Why the Privatization of the Legal Profession Enhances White Supremacy

In 2010, the American Bar Association’s “Lawyer Demographics” reported that 88% of lawyers in the United States were white, 5% were black, 4% were Latino, 3% Asian, and less than 1% Native American[1]. Law school data based on race doesn’t differ much from the lawyer demographics for the graduating class of individuals obtaining their Juris Doctorates in the last few years. In 2013, 25% of Juris Doctorates awarded were to “minorities” or non-white law students[2]. The recent data shows that roughly 32% of law degrees awarded by ABA-accredited schools in 2016 were to “minorities[3].” This suggests that within a period of 7 years, perhaps the “Lawyer Demographics” of lawyers from 2010 to entry-level lawyers practicing in 2017 will have decreased by 20% with regards to the profession being overwhelmingly dominated by white lawyers. Even if the data suggests more people of color entering the legal profession, the profession is by and large dominated by white lawyers. This piece looks at why that is and why there is such a race disparity in the legal profession. My principal argument is that the legal profession and the law as a tool for knowing one’s rights is inaccessible to the majority of Americans in the United States — especially marginalized groups who arguably need the protection, or rather, the dismantling of the law the most.

First and foremost, the legal profession and the law are financially inaccessible to the majority of Americans. I’ve accrued roughly $100,000 of debt from three years of law school. People without additional income or major student debt cannot afford to enter the profession. The average law student graduates with roughly $140,616 in debt — and that’s for the law degree alone, not taking into account any undergraduate debt the student may have incurred in the past or future debt the student will incur paying for the Bar Exam costs[4]. Even if a law student enters law school with an initial intent to work for a low-income legal services organizations or to make real change within grass-root organizations in communities, the study of law is such a financial burden that the majority of students are coerced into working in the private sector or government simply to pay their $100,000+ loans off. The data from the 2014 and 2015 J.D. Graduate Classes only demonstrates this. Only 4.7% of the students entered the public interest field post-graduation in 2015, a 0.3% decrease from the mere 5% who entered the public interest sector after graduation in 2014[5].

A lot of the problem, I believe, is with the privatization of the law as both a profession and a practice. Aside from pro se litigants, the law prohibits unauthorized practice of law. In fact, sharing legal advice with any other non-lawyer unless they are a pro se litigant is prohibited and punishable as an offense. In order to become a lawyer, the individual must pay for an exam, pay law schools fees to apply, then become, as aforementioned, $140,616 on average in debt. In law school, the student will learn how to work within an oppressive system and be graded on his or her responses that accurately state the laws at play in this oppressed institution.
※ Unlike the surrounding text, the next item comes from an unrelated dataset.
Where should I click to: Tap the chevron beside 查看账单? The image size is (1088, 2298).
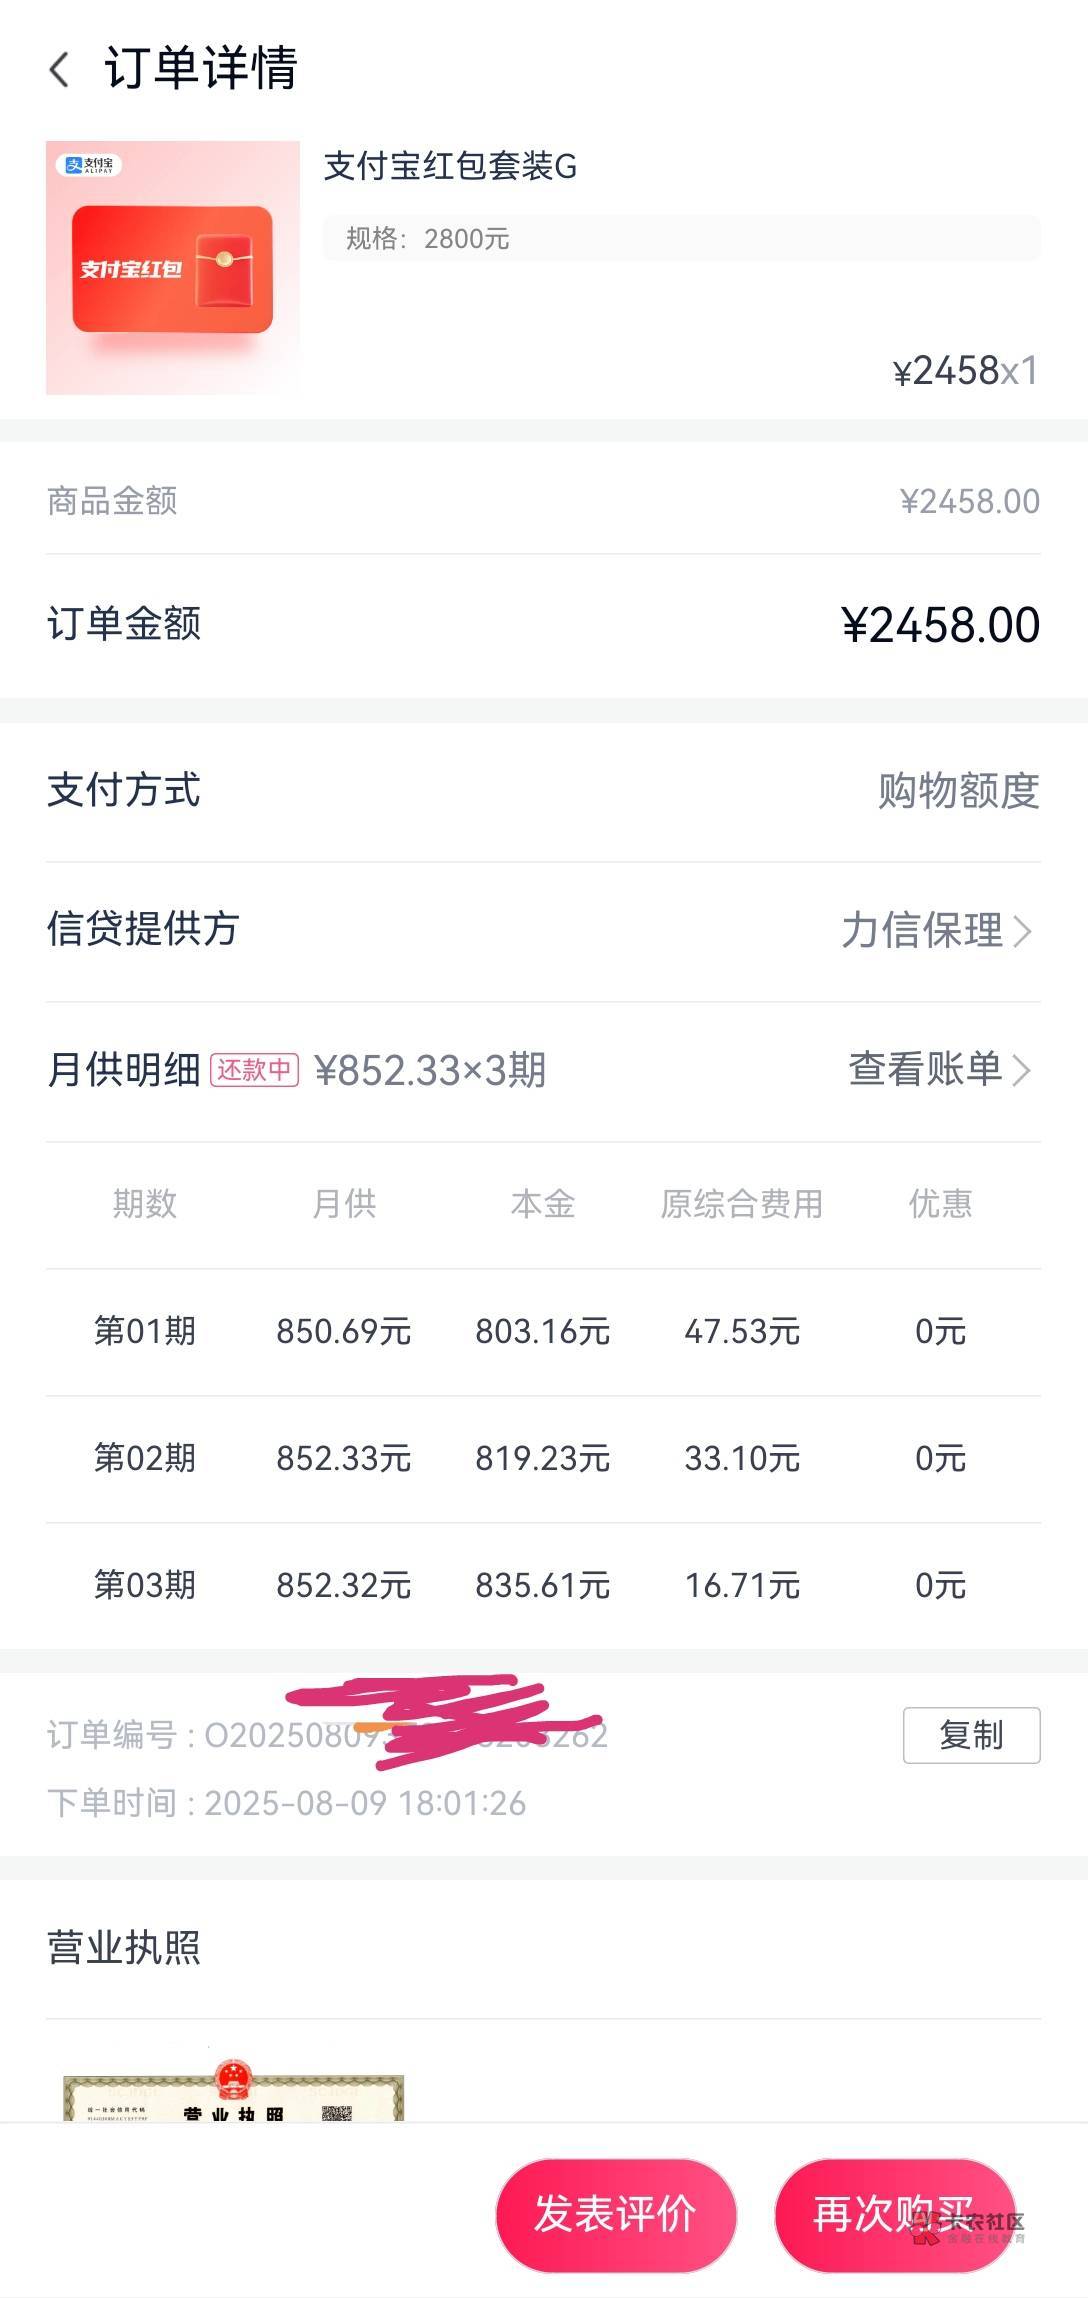point(1022,1070)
The law, the student will find, is based on stare decisis, or past decisions that are binding, whether or not they are rooted in oppressive ideologies. Few classes will teach the student to creatively argue a new point — instead, most will require him or her to memorize the current and past law as a requisite for passing the course. Then, as the majority of lawyers do, the then lawyer will go into private practice and profit off of their legal knowledge (which ideally should be accessible to everyone) because they need to pay off debts and need to make money — just continuing the cycle.

The privatization continues in the actual practice of law. To just access a majority of the past and present law, a lawyer usually must buy a legal research platform, like Westlaw to do his or her research. For a law firm with three members, Westlaw access costs $290.00 monthly for a 12-month contract with the service (a sum total of $3,480 annually); the price to simply view a single case without a contract is $25.00 using this service[6]. The price increases based on the number of people in the firm, whether the use of the tool is for corporate purposes, and any other special arrangements the lawyer makes. The high costs of legal research services further exemplifies how the privatization of legal knowledge hinders non-lawyers within the United States from knowing their rights and researching the law on their own.
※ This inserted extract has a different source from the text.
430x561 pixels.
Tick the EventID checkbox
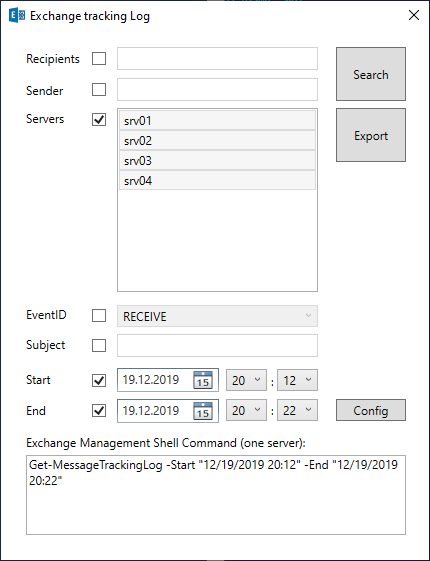pyautogui.click(x=99, y=316)
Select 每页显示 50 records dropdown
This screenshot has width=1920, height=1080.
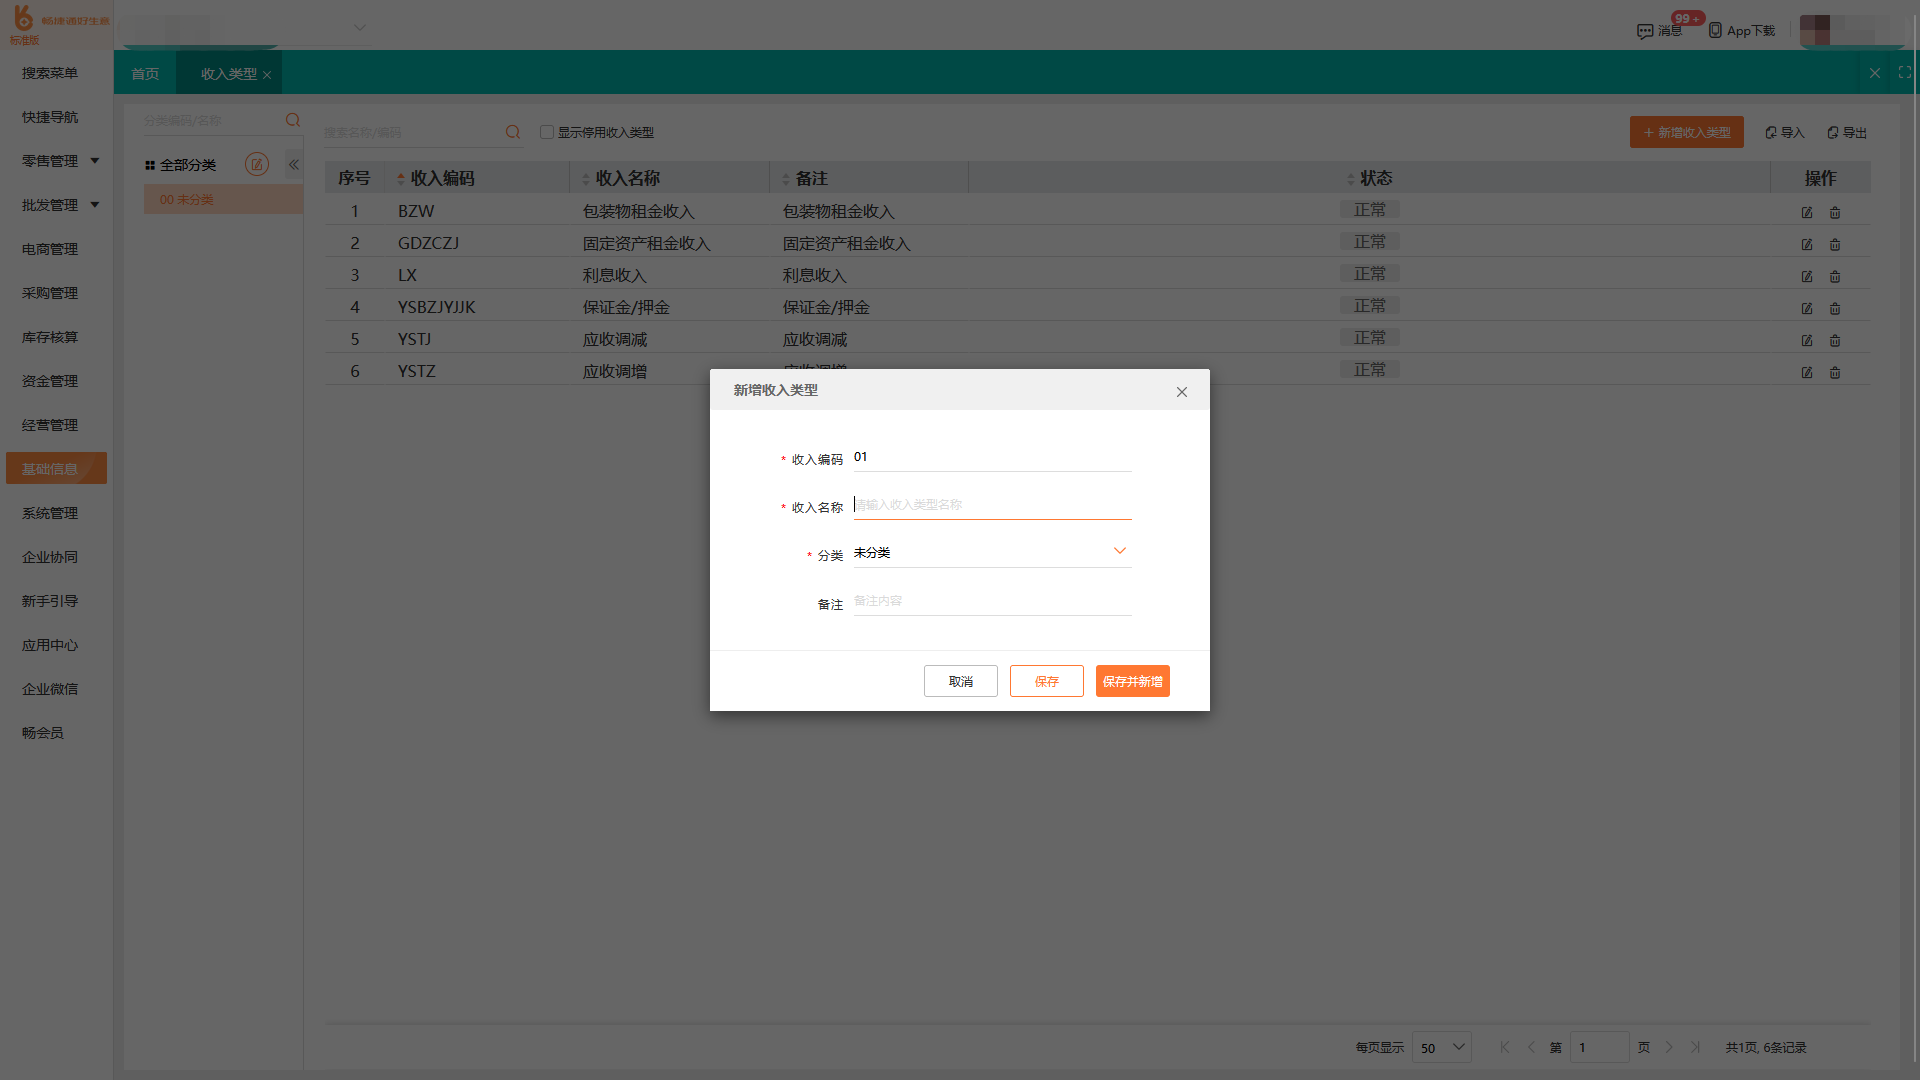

During my first year of law school, I remember sitting in one of my law courses thinking about how ironic it was that I was paying thousands of dollars to learn a new language that essentially just helps others navigate life — a life they should be able to navigate themselves. I remember sitting in constitutional law, criminal procedure, torts, and the other required courses tested vehemently on the bar exam, thinking, why doesn’t everyone know their rights? Why do people have to go to law school to learn that law enforcement can’t search your house without a warrant? Why is it that I am just now learning the complexities associated with substantive or procedural due process — a right I have as a person living in the territory of the United States? Lawyers represent people in court and in transactions for things people should be able to do themselves. Lawyers defend individuals from going to jail, from paying huge fines, from governmental agents, whether they be federal, state, or local, violating their basic rights — but shouldn’t people be able to do this themselves?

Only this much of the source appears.